=== Records provided ===
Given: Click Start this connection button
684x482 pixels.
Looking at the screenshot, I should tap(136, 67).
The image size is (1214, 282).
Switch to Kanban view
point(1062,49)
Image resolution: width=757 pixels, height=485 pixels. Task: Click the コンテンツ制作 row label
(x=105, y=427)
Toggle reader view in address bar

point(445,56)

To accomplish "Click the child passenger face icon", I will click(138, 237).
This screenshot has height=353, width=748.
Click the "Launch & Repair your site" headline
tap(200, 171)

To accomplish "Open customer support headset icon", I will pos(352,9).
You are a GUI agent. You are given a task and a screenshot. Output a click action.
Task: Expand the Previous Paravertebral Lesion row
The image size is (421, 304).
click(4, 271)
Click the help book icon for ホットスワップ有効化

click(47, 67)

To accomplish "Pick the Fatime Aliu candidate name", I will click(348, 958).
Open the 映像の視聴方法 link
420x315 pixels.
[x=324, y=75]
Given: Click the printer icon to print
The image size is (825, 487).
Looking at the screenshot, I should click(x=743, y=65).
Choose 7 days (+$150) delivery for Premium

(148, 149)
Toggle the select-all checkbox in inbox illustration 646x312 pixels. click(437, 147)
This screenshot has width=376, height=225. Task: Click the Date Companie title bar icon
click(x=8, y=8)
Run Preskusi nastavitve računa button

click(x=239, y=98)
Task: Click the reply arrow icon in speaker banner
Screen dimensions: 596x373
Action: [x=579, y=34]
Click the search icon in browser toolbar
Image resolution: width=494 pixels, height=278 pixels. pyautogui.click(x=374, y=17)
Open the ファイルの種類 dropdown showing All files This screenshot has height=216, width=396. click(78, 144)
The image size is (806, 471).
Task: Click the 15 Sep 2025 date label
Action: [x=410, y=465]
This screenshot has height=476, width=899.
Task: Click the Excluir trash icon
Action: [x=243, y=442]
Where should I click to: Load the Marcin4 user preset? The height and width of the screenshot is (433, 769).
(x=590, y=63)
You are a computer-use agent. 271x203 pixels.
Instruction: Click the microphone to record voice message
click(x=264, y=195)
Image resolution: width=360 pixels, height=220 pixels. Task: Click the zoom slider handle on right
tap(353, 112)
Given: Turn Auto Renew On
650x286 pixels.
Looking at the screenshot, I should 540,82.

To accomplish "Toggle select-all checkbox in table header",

=== Work to complete ===
Your answer should be the records above, set down exactly.

=== Reply to the exercise ===
Given: Click Start this connection button
684x482 pixels.
Looking at the screenshot, I should tap(136, 67).
The image size is (1214, 282).
Switch to Kanban view
point(1062,49)
Image resolution: width=757 pixels, height=485 pixels. Task: Click the コンテンツ制作 row label
(x=105, y=427)
Toggle reader view in address bar

point(445,56)

To accomplish "Click the child passenger face icon", I will click(138, 237).
This screenshot has height=353, width=748.
Click the "Launch & Repair your site" headline
tap(200, 171)

To accomplish "Open customer support headset icon", I will pos(352,9).
You are a GUI agent. You are given a task and a screenshot. Output a click action.
Task: Expand the Previous Paravertebral Lesion row
The image size is (421, 304).
click(4, 271)
Click the help book icon for ホットスワップ有効化

click(47, 67)

To accomplish "Pick the Fatime Aliu candidate name", I will click(348, 958).
Open the 映像の視聴方法 link
420x315 pixels.
[x=324, y=75]
Given: Click the printer icon to print
The image size is (825, 487).
Looking at the screenshot, I should click(x=743, y=65).
Choose 7 days (+$150) delivery for Premium

(148, 149)
Toggle the select-all checkbox in inbox illustration 646x312 pixels. click(437, 147)
This screenshot has width=376, height=225. Task: Click the Date Companie title bar icon
click(x=8, y=8)
Run Preskusi nastavitve računa button

click(x=239, y=98)
Task: Click the reply arrow icon in speaker banner
Screen dimensions: 596x373
Action: [x=579, y=34]
Click the search icon in browser toolbar
Image resolution: width=494 pixels, height=278 pixels. pyautogui.click(x=374, y=17)
Open the ファイルの種類 dropdown showing All files This screenshot has height=216, width=396. click(78, 144)
The image size is (806, 471).
Task: Click the 15 Sep 2025 date label
Action: [x=410, y=465]
This screenshot has height=476, width=899.
Task: Click the Excluir trash icon
Action: [x=243, y=442]
Where should I click to: Load the Marcin4 user preset? The height and width of the screenshot is (433, 769).
(x=590, y=63)
You are a computer-use agent. 271x203 pixels.
Instruction: Click the microphone to record voice message
click(x=264, y=195)
Image resolution: width=360 pixels, height=220 pixels. Task: Click the zoom slider handle on right
tap(353, 112)
Given: Turn Auto Renew On
650x286 pixels.
Looking at the screenshot, I should 540,82.

To accomplish "Toggle select-all checkbox in table header",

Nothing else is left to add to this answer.